** DOCUMENT SECTION **
Perspectives on the direction of space microbiology for human health and habitat sustainability
Advancing field holds promise for safeguarding astronauts, civilian space travelers, and improving health on Earth
Microbes populate every corner of the Earth and accompany humans wherever they travel, including space. Microbes also play a critical role in maintaining the balance between health and disease.
In a comprehensive new review, researchers at Arizona State University, NASA, and a team of national experts explore the behavior and importance of microbes under the low gravity conditions of spaceflight.
This review provides a thorough analysis of past and current human spaceflight microbiology, including efforts to safeguard the health of astronauts, their habitats and life support systems as ambitious missions are planned to the Moon and Mars, and commercial spaceflights carry civilian space travelers to Earth’s orbit. In addition, current challenges of spaceflight microbiology research, evolving technologies used to perform these experiments, a vision for the future of this field, and relevance to human health on Earth are discussed.

** THE DATA **
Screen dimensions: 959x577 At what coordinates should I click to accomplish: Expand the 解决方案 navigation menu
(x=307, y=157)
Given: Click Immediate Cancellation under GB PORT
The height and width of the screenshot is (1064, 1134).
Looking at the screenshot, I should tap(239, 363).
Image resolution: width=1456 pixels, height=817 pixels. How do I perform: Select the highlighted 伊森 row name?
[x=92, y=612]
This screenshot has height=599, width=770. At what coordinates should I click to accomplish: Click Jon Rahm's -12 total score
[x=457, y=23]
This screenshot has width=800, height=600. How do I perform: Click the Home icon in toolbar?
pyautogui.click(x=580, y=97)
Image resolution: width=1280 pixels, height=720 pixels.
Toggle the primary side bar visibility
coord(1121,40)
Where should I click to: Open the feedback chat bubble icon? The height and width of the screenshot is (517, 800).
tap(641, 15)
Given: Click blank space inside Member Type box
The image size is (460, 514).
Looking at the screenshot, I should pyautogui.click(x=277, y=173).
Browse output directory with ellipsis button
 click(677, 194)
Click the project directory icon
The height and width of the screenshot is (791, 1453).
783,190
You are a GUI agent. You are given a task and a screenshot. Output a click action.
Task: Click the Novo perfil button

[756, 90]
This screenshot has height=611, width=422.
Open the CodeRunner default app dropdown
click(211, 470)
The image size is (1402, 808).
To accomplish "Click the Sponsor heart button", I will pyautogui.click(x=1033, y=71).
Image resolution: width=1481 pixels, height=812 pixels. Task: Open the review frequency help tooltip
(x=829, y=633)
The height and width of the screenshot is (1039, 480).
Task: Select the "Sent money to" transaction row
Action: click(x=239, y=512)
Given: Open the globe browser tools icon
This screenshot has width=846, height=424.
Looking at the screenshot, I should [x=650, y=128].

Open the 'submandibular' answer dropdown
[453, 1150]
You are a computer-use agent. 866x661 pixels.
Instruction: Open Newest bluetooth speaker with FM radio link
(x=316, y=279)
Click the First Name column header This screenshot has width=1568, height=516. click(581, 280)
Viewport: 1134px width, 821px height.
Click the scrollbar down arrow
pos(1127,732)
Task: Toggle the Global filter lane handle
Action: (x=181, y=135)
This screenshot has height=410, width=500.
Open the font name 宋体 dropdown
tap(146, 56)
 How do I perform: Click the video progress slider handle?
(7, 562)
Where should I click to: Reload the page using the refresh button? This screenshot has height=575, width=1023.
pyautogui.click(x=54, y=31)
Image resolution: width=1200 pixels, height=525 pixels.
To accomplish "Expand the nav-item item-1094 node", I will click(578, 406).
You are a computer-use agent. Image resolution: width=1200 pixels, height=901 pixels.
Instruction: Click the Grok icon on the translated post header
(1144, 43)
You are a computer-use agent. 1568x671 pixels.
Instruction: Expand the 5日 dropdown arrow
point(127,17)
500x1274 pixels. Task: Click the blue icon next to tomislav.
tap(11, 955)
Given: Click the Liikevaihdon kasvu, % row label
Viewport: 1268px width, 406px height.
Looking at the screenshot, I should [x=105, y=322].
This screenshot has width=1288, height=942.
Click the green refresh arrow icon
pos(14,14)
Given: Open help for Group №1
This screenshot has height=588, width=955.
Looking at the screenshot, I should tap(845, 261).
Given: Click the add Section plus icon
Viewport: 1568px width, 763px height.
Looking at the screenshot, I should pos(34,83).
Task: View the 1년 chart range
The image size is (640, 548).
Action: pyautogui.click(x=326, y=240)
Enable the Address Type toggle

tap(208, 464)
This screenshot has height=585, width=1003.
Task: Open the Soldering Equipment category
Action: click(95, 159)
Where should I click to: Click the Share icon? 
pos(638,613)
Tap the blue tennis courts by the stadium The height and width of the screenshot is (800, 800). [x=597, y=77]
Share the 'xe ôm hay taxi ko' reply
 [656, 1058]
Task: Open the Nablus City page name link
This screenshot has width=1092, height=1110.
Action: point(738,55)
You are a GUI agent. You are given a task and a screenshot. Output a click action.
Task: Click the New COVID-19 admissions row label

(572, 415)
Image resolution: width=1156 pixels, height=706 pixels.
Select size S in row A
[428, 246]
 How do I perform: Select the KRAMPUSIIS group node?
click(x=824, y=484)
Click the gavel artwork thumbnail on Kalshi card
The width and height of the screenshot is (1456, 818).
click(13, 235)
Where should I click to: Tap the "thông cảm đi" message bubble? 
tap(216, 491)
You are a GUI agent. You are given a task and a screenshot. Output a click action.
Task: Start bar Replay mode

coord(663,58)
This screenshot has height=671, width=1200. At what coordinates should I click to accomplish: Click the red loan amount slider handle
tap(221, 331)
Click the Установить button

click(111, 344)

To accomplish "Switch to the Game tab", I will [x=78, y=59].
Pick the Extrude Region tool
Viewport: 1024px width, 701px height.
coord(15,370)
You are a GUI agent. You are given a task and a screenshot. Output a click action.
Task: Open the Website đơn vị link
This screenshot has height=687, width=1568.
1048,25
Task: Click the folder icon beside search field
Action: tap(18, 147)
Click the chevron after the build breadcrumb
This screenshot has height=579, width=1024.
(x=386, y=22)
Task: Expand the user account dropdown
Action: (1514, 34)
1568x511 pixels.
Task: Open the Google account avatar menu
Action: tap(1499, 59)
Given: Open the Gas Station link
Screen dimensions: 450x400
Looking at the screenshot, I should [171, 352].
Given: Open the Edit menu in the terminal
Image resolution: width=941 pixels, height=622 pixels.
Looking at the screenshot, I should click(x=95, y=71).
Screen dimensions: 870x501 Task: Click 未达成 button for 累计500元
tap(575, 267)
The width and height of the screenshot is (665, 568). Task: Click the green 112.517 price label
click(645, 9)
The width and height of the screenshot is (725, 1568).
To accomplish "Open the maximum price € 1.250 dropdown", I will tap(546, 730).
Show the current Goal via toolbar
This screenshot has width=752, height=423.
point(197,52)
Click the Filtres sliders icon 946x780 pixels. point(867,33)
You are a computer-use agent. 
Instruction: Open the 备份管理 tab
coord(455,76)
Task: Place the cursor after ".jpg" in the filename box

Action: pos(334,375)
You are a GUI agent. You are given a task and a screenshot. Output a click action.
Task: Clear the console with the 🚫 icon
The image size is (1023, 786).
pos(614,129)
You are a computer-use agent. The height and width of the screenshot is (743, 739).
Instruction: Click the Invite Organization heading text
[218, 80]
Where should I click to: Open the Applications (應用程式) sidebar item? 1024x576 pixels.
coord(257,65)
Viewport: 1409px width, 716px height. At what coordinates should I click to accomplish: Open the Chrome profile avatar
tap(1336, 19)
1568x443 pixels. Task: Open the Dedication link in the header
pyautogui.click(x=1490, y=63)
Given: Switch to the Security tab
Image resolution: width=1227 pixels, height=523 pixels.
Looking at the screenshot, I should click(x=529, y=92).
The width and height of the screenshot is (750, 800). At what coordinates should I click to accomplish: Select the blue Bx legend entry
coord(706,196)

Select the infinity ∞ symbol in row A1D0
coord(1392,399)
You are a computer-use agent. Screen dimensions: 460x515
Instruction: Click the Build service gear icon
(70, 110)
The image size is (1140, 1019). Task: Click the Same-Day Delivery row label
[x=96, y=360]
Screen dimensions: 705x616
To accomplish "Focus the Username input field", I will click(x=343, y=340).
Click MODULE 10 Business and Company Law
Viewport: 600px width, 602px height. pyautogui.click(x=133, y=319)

** TASK INSTRUCTIONS **
1) In the space microbiology article, under what conditions does the review study the behavior and importance of microbes?
2) Quote the space microbiology article from "Perspectives on the" up to and including "conditions of spaceflight.".
The material plays no role here.

** ANSWERS TO EACH TASK **
1) Under the low gravity conditions of spaceflight.

2)
Perspectives on the direction of space microbiology for human health and habitat sustainability
Advancing field holds promise for safeguarding astronauts, civilian space travelers, and improving health on Earth
Microbes populate every corner of the Earth and accompany humans wherever they travel, including space. Microbes also play a critical role in maintaining the balance between health and disease.
In a comprehensive new review, researchers at Arizona State University, NASA, and a team of national experts explore the behavior and importance of microbes under the low gravity conditions of spaceflight.